= Data for the task =

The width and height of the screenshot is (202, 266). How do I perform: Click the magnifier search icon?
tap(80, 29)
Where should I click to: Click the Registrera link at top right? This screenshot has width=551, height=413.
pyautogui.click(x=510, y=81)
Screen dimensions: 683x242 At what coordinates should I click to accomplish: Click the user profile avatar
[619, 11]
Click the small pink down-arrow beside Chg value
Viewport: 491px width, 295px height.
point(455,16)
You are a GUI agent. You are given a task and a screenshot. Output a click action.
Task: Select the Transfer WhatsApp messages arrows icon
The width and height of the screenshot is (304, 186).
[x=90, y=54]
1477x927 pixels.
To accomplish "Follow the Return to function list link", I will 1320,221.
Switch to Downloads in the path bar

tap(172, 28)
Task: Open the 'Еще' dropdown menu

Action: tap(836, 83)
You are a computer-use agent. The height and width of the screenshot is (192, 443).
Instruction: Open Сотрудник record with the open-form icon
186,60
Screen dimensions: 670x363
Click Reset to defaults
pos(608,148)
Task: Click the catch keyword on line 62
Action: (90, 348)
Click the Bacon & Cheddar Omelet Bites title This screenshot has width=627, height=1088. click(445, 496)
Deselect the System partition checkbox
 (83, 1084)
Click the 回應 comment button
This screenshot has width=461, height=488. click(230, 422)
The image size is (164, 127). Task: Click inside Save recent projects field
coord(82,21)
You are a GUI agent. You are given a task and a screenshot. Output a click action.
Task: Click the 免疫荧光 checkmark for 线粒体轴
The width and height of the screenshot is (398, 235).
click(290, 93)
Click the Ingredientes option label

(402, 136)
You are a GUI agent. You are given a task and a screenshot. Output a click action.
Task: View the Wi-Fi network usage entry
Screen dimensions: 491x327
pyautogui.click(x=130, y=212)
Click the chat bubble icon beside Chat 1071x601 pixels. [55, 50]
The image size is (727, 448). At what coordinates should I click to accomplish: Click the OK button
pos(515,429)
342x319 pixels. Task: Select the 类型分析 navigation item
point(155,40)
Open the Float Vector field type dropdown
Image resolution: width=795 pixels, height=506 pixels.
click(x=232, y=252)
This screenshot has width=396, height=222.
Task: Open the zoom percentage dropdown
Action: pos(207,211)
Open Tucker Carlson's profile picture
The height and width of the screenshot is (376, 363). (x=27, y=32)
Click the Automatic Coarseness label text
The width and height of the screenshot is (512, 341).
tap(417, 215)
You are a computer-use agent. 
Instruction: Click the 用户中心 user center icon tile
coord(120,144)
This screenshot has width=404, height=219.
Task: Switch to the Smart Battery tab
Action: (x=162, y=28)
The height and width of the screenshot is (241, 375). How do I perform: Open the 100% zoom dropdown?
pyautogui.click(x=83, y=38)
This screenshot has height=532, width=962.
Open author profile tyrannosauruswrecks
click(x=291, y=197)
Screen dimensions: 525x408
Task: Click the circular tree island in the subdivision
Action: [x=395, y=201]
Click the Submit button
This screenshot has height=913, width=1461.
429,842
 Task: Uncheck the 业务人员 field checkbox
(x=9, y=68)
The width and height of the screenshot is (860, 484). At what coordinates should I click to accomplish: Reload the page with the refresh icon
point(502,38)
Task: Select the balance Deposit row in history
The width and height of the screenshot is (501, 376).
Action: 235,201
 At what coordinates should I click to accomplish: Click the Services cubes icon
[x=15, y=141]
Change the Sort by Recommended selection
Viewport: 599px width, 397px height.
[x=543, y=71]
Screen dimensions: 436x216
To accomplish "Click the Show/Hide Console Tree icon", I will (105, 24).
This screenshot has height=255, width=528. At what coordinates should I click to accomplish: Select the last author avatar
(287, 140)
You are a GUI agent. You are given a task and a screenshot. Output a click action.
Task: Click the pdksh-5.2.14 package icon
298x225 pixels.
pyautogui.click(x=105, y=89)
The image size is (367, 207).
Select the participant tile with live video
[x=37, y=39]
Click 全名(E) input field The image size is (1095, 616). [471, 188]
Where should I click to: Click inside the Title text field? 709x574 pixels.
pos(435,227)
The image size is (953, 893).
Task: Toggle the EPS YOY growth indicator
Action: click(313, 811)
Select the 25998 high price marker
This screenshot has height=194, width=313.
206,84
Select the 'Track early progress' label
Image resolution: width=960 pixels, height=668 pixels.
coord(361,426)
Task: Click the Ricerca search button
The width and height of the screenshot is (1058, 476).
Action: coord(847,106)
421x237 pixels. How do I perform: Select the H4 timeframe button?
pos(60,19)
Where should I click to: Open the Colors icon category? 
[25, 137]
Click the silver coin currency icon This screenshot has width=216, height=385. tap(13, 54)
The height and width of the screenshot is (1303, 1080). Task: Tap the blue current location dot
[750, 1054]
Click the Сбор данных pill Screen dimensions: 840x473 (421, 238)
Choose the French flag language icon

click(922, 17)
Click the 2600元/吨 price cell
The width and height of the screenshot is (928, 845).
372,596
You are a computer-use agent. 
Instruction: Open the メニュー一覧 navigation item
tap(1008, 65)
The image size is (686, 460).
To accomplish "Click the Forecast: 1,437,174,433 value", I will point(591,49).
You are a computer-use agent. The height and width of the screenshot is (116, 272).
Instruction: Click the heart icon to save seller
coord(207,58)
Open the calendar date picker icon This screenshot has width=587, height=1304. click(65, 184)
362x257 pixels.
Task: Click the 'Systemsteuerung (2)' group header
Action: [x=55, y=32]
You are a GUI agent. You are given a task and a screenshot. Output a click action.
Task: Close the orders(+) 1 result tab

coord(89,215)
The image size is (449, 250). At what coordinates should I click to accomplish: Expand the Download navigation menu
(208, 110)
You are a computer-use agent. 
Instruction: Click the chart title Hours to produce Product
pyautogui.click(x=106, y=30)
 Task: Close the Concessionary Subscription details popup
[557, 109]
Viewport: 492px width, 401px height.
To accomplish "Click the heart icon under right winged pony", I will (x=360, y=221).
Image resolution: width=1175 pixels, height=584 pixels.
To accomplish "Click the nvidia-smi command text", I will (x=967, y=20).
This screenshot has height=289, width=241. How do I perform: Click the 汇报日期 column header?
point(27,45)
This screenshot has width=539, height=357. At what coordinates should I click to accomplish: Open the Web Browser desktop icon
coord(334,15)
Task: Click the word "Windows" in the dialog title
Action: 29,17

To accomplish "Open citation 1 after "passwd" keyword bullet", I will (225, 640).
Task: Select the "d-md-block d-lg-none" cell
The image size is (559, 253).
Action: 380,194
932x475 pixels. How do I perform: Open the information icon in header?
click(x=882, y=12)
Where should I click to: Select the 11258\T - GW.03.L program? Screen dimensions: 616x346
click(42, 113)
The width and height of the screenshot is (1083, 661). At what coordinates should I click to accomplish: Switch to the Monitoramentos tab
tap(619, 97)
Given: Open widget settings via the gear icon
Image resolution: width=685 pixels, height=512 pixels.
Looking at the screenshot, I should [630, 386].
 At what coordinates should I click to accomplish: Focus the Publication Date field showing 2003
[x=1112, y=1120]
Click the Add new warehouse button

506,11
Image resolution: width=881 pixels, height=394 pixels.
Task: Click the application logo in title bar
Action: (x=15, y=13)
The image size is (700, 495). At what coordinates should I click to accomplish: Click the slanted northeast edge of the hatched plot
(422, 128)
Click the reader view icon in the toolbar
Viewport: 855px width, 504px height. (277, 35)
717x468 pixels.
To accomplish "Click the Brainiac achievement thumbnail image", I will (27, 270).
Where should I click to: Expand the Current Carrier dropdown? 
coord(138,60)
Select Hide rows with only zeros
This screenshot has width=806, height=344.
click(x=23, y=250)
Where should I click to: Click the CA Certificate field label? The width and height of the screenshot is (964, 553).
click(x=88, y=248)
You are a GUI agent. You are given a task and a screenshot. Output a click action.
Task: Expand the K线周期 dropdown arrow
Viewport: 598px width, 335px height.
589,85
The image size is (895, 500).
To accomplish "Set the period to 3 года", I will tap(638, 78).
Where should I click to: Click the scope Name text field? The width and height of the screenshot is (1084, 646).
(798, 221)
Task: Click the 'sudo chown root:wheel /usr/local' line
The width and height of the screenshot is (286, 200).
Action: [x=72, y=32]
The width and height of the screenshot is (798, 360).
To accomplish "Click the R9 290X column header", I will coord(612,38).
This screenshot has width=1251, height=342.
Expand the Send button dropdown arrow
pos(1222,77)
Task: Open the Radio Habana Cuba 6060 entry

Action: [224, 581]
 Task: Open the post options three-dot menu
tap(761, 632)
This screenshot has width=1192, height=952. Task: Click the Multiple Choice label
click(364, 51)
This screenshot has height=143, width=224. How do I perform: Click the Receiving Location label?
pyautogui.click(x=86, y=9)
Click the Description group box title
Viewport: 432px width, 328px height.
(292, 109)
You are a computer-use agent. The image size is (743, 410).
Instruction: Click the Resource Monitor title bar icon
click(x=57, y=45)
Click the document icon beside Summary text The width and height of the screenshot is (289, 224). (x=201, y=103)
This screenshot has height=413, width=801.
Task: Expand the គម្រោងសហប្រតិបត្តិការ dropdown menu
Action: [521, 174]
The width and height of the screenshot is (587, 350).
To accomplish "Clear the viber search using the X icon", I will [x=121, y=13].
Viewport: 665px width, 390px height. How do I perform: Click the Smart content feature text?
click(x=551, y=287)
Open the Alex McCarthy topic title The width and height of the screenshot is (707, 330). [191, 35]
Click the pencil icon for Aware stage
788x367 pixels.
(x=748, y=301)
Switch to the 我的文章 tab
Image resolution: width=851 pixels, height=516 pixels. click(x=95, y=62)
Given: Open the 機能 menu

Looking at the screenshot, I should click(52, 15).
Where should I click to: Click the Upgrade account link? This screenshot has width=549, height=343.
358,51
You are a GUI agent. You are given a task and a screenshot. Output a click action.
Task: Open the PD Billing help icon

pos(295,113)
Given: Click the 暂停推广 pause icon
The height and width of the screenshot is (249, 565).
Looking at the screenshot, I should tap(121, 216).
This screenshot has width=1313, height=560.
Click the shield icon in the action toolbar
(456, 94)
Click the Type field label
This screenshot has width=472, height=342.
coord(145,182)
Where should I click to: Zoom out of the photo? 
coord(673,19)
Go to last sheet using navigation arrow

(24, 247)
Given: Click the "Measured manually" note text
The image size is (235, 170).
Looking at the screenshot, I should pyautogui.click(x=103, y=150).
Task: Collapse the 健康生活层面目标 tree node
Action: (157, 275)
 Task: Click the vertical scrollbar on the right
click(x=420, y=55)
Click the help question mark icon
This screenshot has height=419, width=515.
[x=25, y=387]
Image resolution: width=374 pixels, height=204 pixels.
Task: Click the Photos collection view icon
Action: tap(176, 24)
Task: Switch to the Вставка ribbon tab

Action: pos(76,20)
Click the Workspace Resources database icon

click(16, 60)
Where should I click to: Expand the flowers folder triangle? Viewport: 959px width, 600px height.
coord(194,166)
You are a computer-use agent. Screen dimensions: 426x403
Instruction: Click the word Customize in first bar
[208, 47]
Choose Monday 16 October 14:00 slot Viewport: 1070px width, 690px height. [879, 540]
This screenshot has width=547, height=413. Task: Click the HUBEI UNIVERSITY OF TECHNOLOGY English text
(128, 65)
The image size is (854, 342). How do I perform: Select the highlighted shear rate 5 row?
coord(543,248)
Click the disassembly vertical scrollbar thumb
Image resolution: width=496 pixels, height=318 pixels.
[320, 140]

= Task =
Look over the data above and show each line that contains "Hide".

= Output of the exercise =
To accomplish "Click the Show/Hide Console Tree icon", I will (105, 24).
Select Hide rows with only zeros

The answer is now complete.